PROBLEM DETAILS:
Format the rows below as a numbered list, one row per line. Drop the blank lines and omit the pictures.
====== GIVEN INFORMATION
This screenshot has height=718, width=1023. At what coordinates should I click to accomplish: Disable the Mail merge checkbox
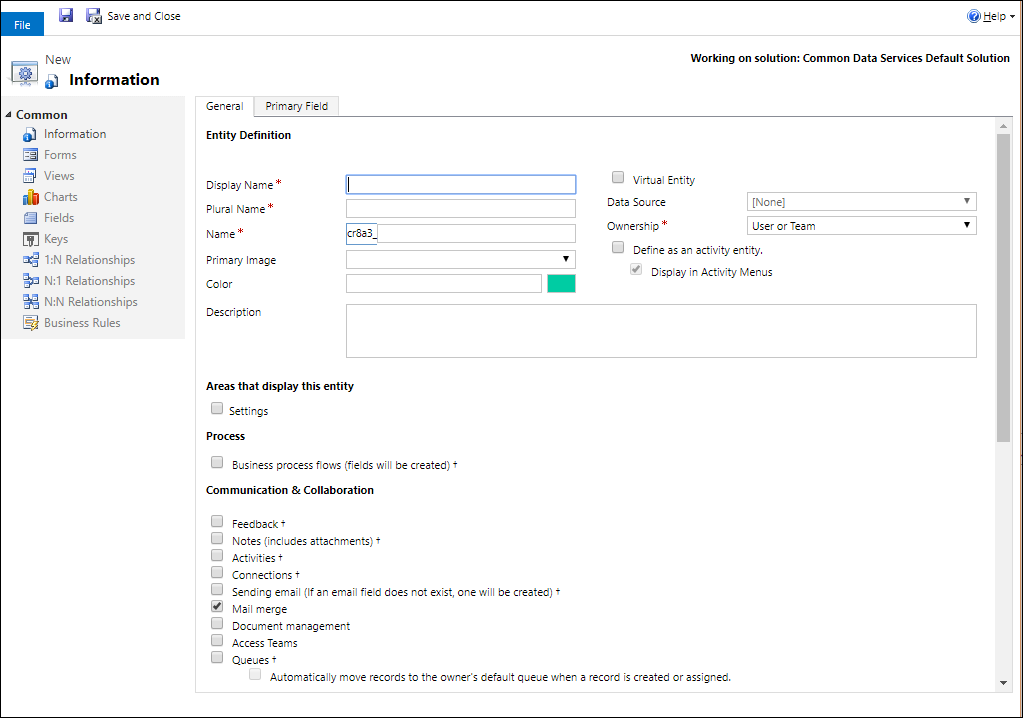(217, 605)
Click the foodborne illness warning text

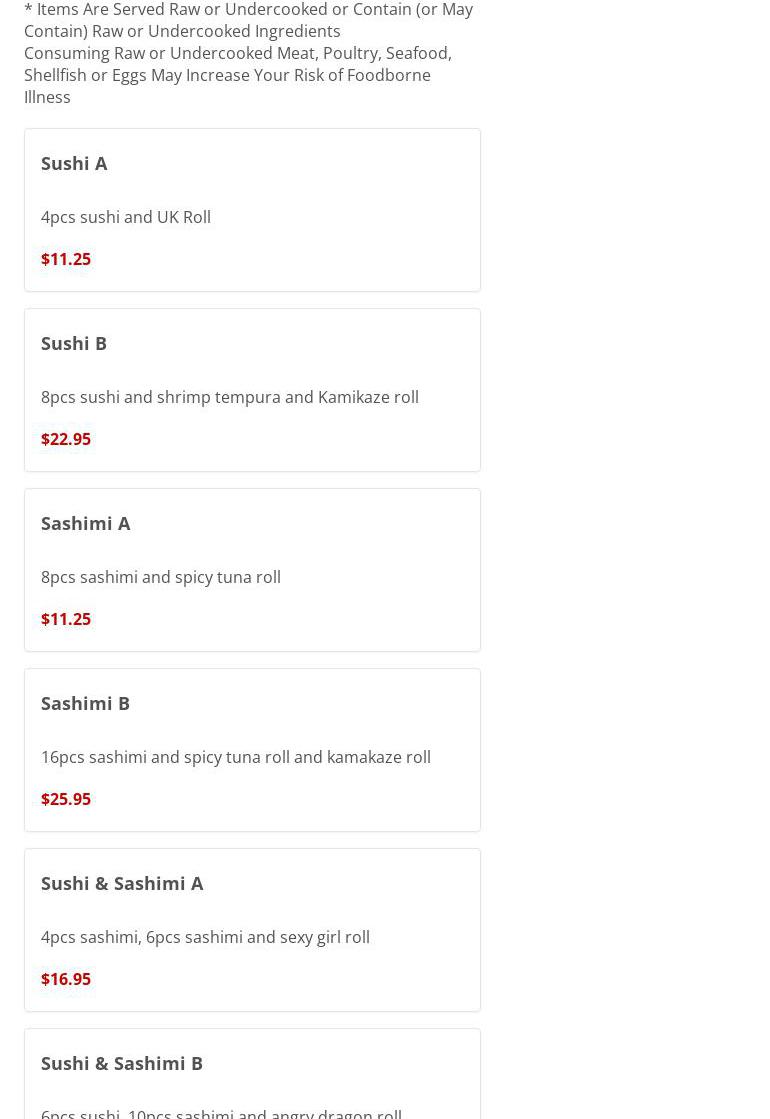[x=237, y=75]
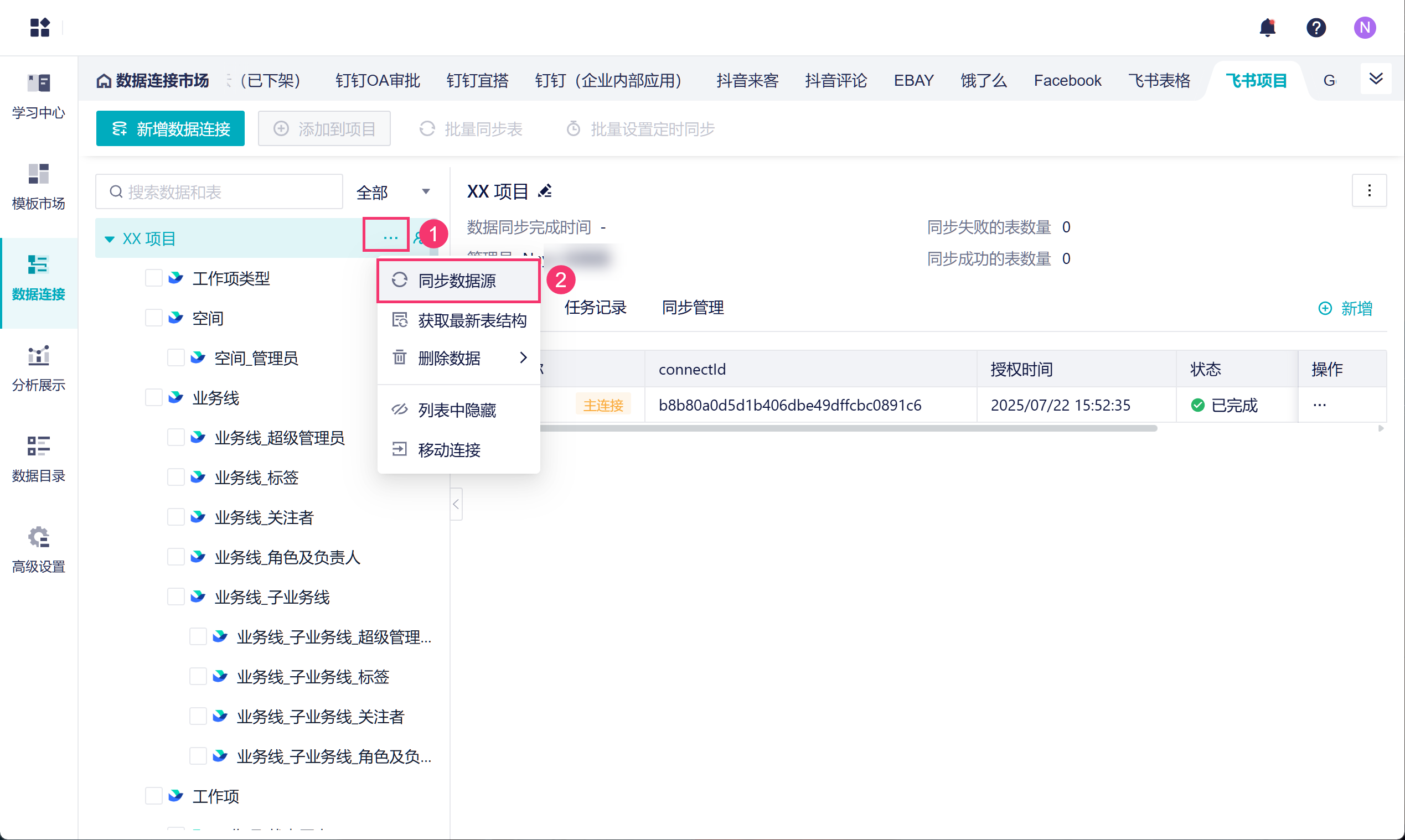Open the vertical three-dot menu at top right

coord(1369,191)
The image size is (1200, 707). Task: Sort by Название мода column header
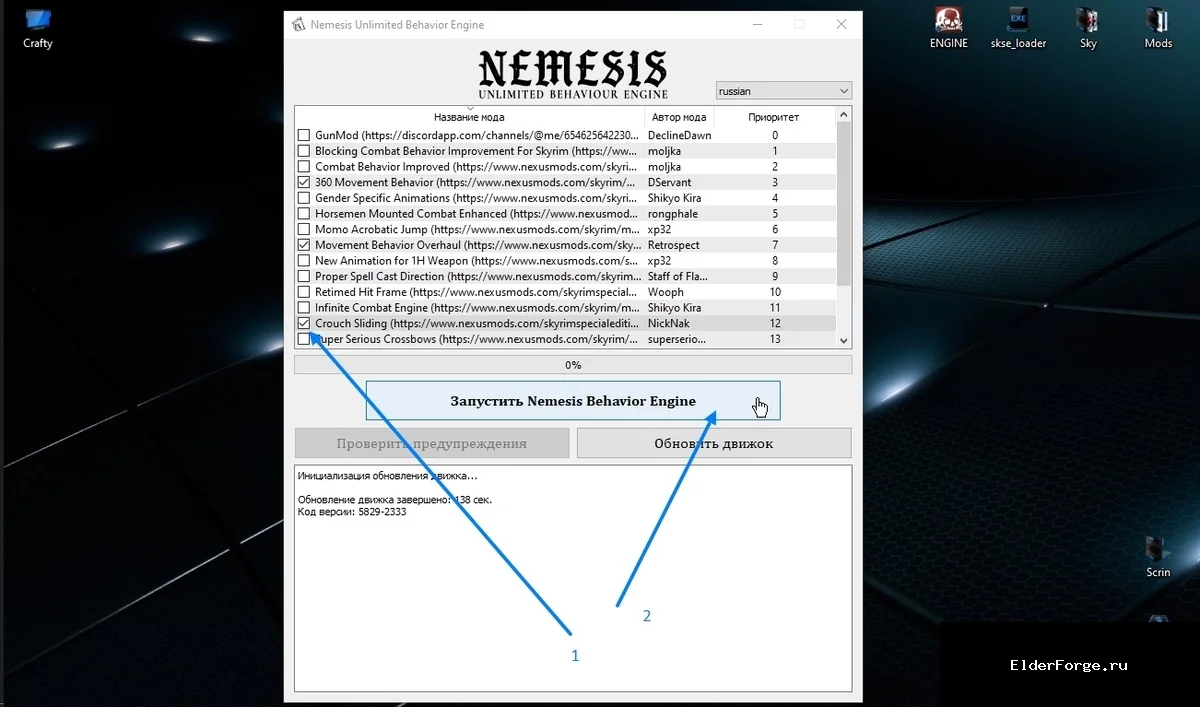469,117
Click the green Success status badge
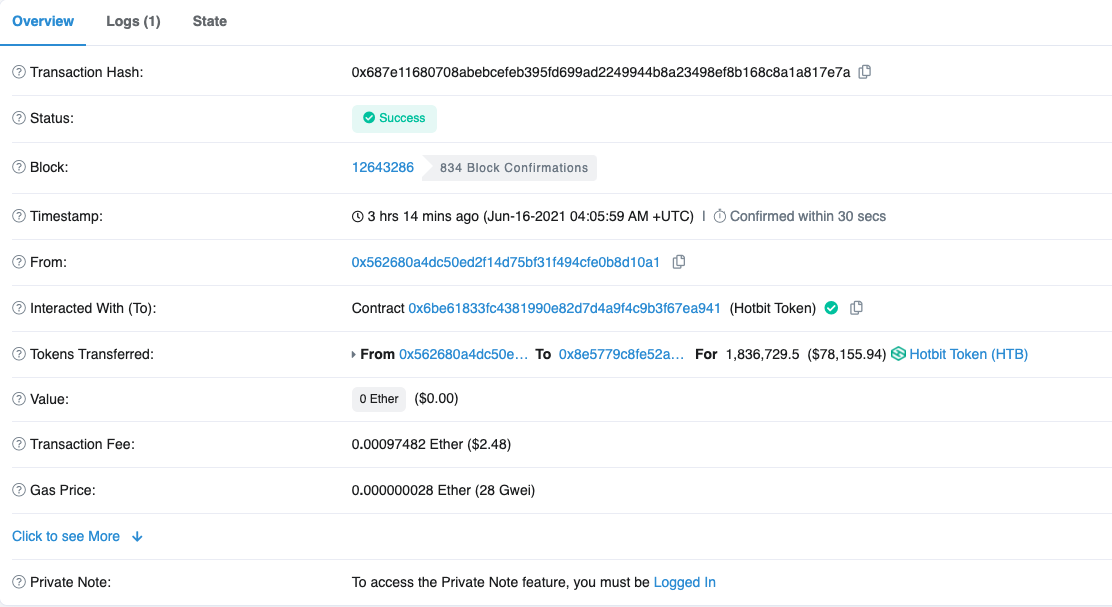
============
OUTPUT FOR THIS EXERCISE:
1. This screenshot has height=718, width=1023. At what coordinates should I click to accomplish: Disable the Mail merge checkbox
2. (217, 605)
3. Click the foodborne illness warning text
4. [x=237, y=75]
5. Open the vertical three-dot menu at top right
6. coord(1369,191)
7. The image size is (1200, 707). Task: Sort by Название мода column header
8. 469,117
9. Click the green Success status badge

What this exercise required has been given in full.